Глаза его смотрели зорко и весело. В них было нетерпение, ожидание близкого застолья.
– Не знаю, – колебался Белосельцев, глядя на Марину. – Мы здесь встретились, хотели поговорить.
– У нас поговорите! Приглашаю вас с милой барышней, не знаю, как вас величать! К нам в гости прошу!
Белосельцев видел, Марине нравится Нил Тимофеевич, ей хочется принять приглашение. Нил Тимофеевич потешно ей поклонился, разводя занятые снедью руки в стороны от полного негибкого тела. Повел их в свой номер, где гудели басы и кто-то рокотал и покрикивал.
Сидели, раздвинув кровати, втиснув между ними столы, застеленные газетами. На газетах стояли бутылки, стаканы, лежали развернутые, как свитки, пропитанные мясным пряным соком теплые лепешки, горки мелко нарезанного, продырявленного, снятого с шампуров мяса. Зелень, апельсиновые корки, вспоротые консервы – стол был уже тронут, разворошен, стаканы смочены. Застолье приняло вновь прибывших, охнуло, стиснулось, давая место Белосельцеву и Марине.
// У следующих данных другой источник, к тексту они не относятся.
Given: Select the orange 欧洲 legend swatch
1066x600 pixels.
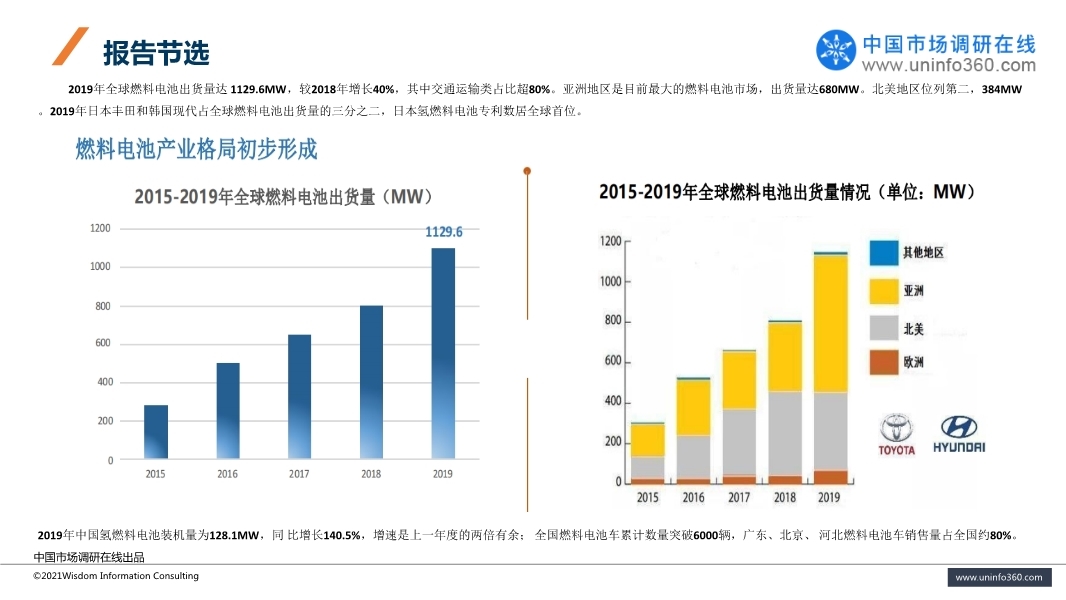Looking at the screenshot, I should click(883, 361).
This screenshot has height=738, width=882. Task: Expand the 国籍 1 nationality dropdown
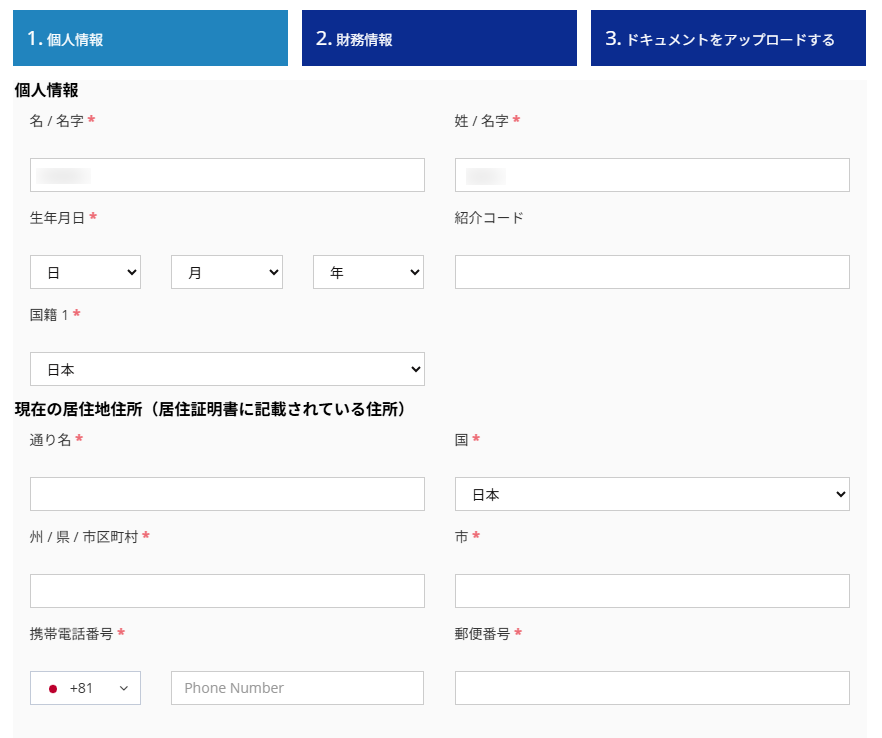click(x=227, y=369)
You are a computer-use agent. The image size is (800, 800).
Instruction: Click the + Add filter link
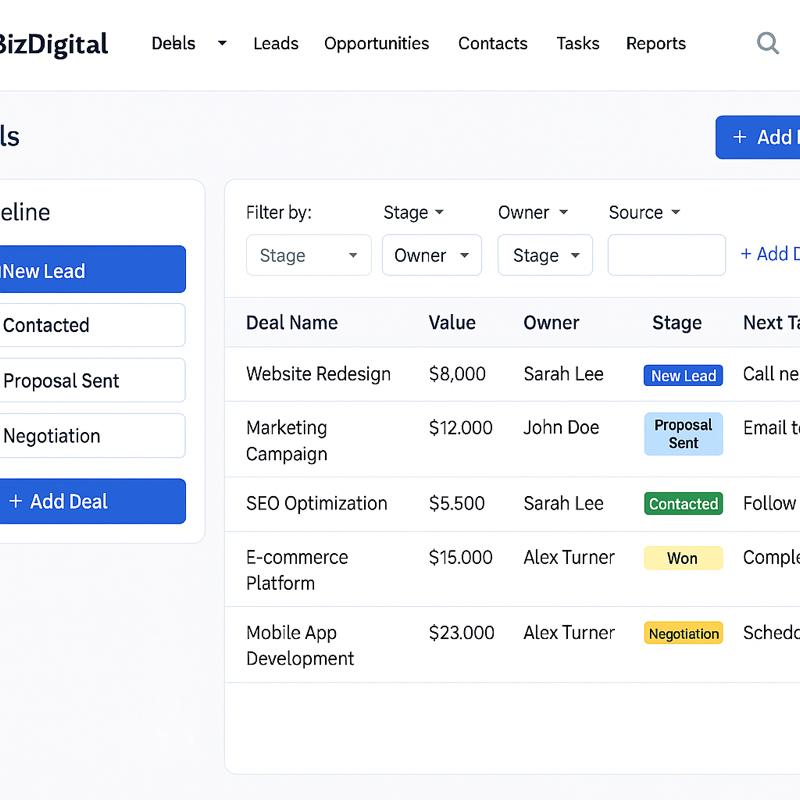coord(769,254)
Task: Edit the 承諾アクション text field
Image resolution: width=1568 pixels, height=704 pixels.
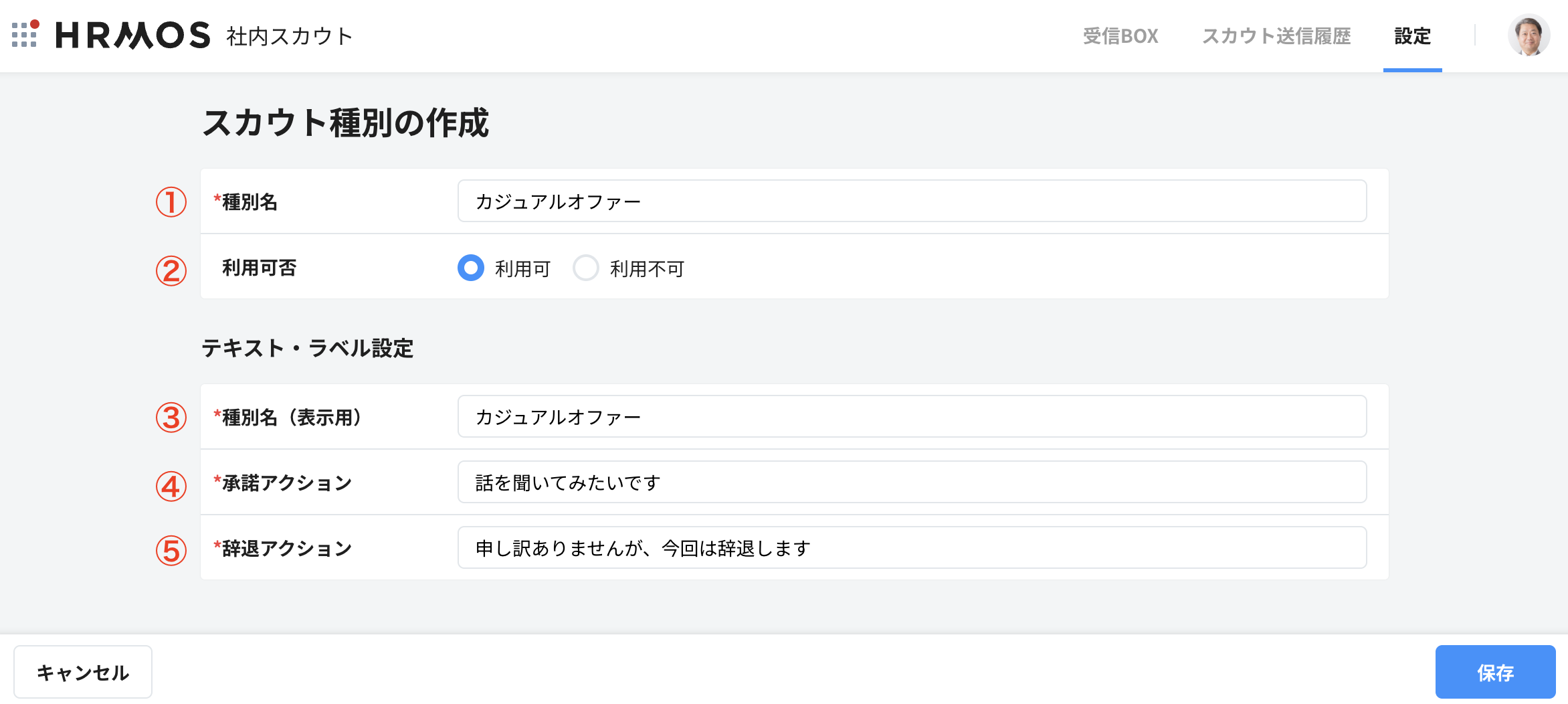Action: point(912,482)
Белосельцев знал и любил этот бестолковый дружелюбный галдеж натрудившихся за день людей, принимавших в свой круг чужака, делавших его через минуту своим. На машинных дворах – после стука и лязга моторов, или на влажных, свежескошенных копнах, или в тесных конторках после летучек, планерок – собирались на свои вечеринки. После первой торжественной рюмки опять про свою работу – про буровые, начальство, нормы, наряды, планы, не умея без них рассказать о своем сокровенном. О больном, о любимом, о тайном.
– Пусть Жакуб Асанович скажет тост! Он человек восточный, привык за столом верховодить. Так или нет, Жакуб Асанович? Будь у нас тамадой! – маленький белокурый рязанец, стараясь казаться значительным, сделал указующий жест.
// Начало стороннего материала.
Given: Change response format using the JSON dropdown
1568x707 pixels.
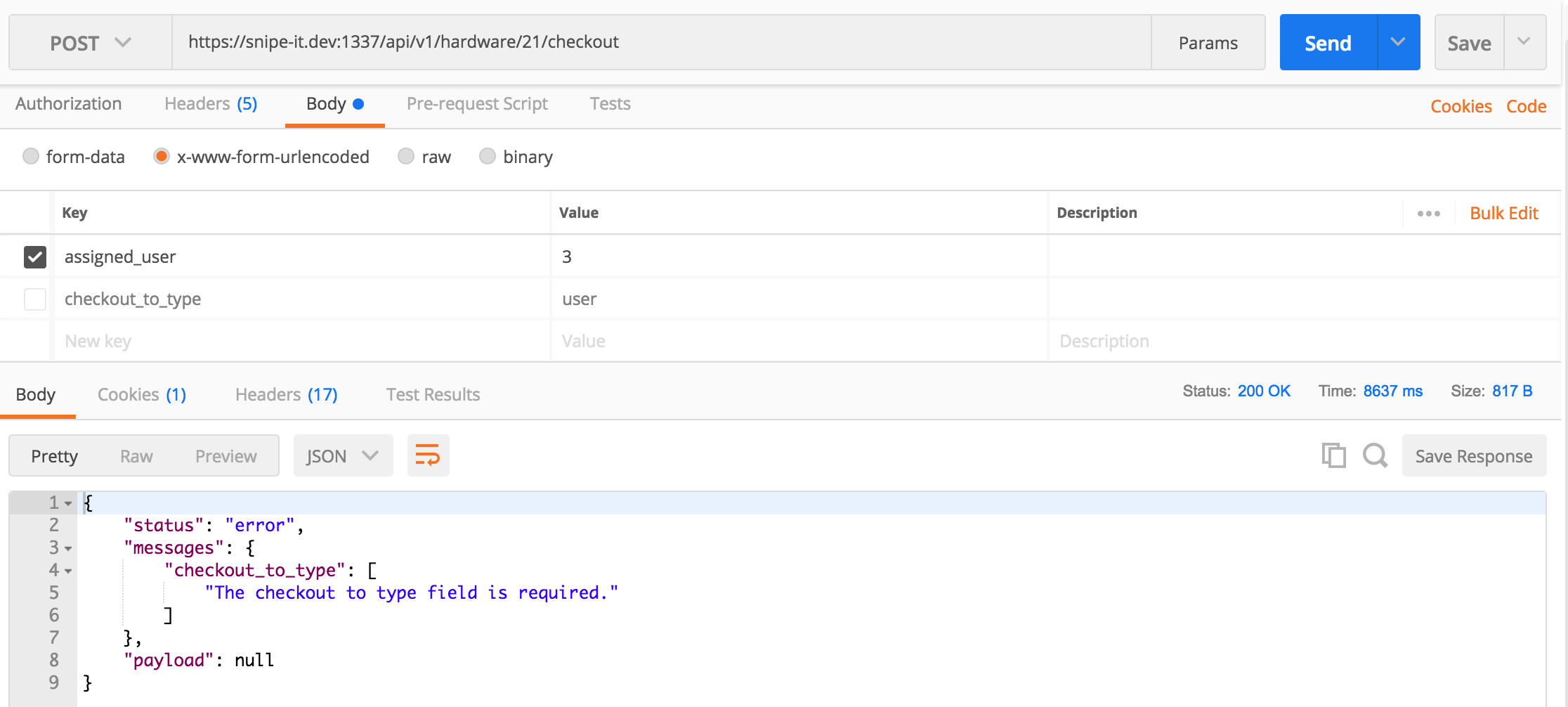Looking at the screenshot, I should pos(343,455).
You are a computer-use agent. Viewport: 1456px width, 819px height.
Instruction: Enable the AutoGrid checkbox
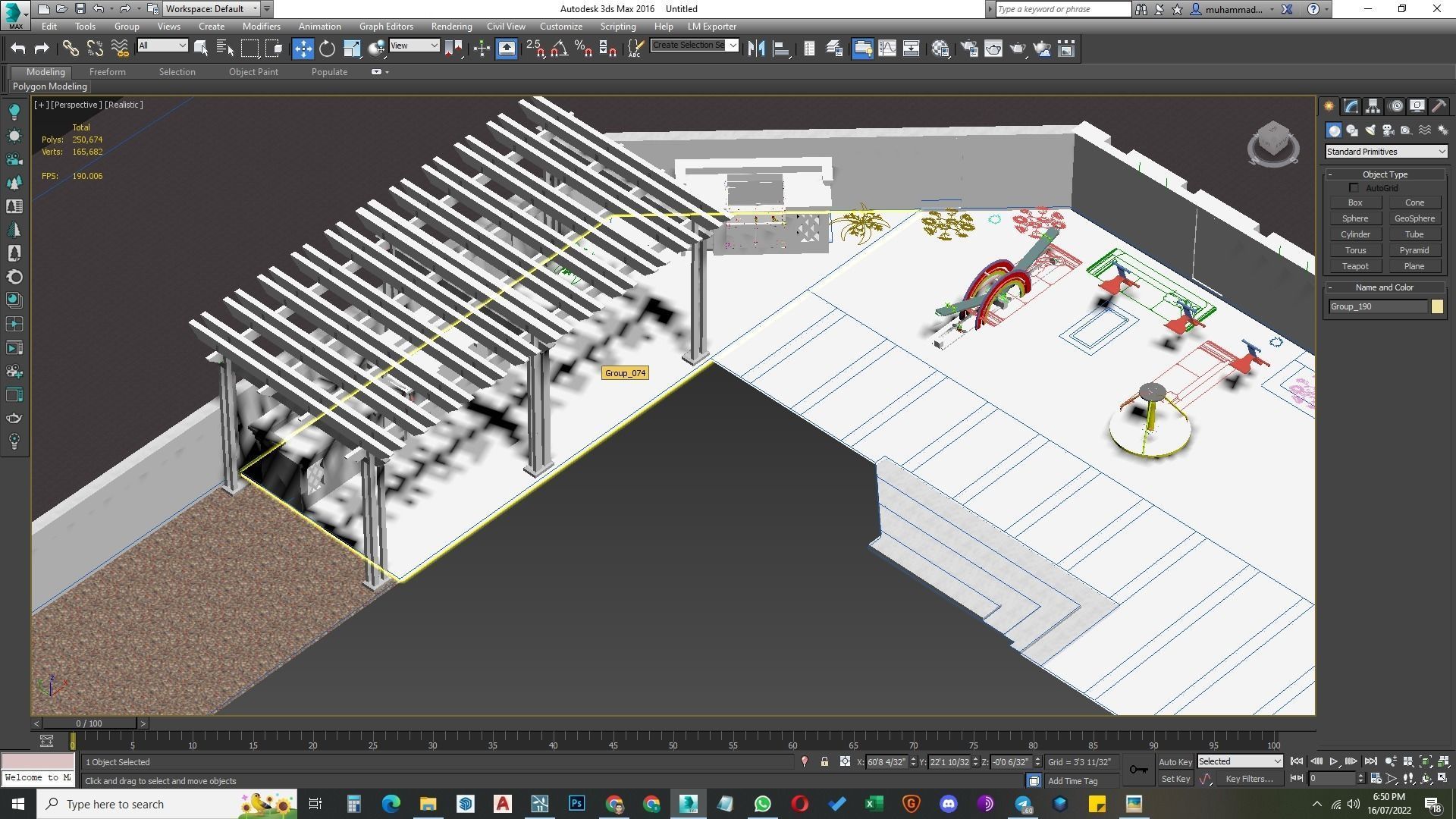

– Нет уж, Владимир Степанович, я, как восточный человек, говорю – дайте слово старшему среди нас, Григорию Тарасовичу! – скуластый казах, лукавя, трунил над рязанцем. С особым восточным почтением кланялся огромному, с Дона, стриженному «под ежик» энергетику, своему начальнику.
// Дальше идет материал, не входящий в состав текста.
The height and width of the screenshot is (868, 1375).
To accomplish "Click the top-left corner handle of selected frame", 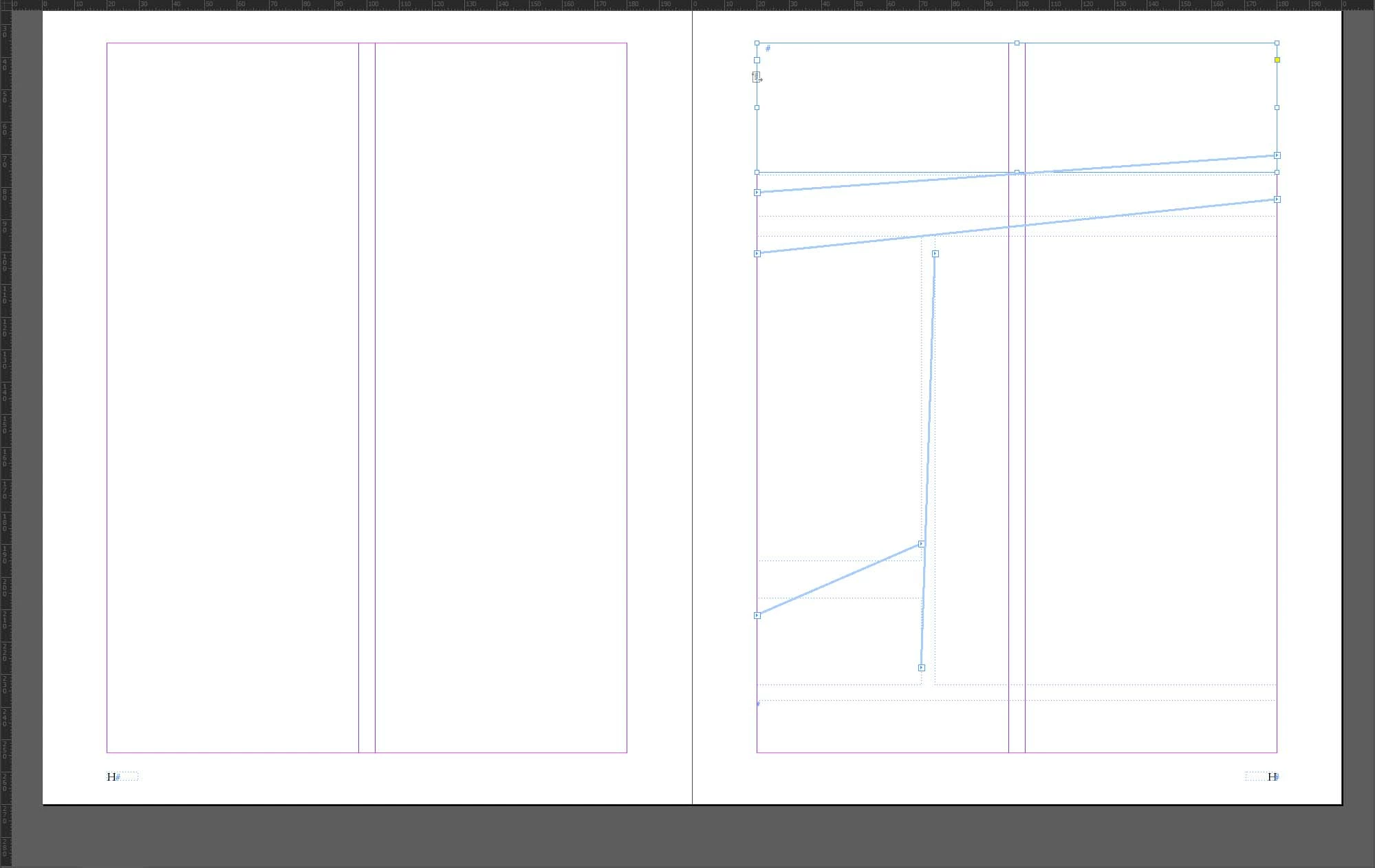I will pyautogui.click(x=757, y=43).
Белосельцев видел их всех, разноликих, тех, с кем успел познакомиться, и тех, кого встретил впервые. И было ощущение, что с каждым уже встречался. С тем татарином, что приехал сюда с КамАЗа и налаживал ремонт тяжелых грузовиков, везущих по Салангу хлеб и горючее. С целинником, который строил в степи элеваторы под обильные целинные урожаи и теперь начинал строительство зернохранилища под Кабулом. С газовиком из-под Уренгоя, пронизавшим стальной трубой заполярные тундры и здесь, в Афганистане, ставящим насосные станции в каменистой пустыне. Все были неуловимо похожи один на другого, все были советские, вскормленные и вспоенные одной могучей страной. Были ее частью, находились под ее защитой, были присланы ею сюда. И каждый был уверен, что дело, ради которого он сюда явился, было праведным делом. И если оно не сразу давалось, виной тому были не они, а наивность и неумелость людей, которых они явились учить. Незрелость и молодость той Революции, которой явились они помогать. Они чувствовали свое превосходство, не слишком старались понять народ, не умеющий строить заводы-гиганты, пускать в небеса ракеты, возводить города в пустыне. Полагали, что помощь и богатство Союза, подкрепленные силой дивизий, помогут афганцам одолеть затруднения. Кабул обретет красоту Ташкента. Крестьяне Газни и Гордеза собирутся в колхозы. Русский язык станет главным языком государства. А красный флаг станет главным флагом страны.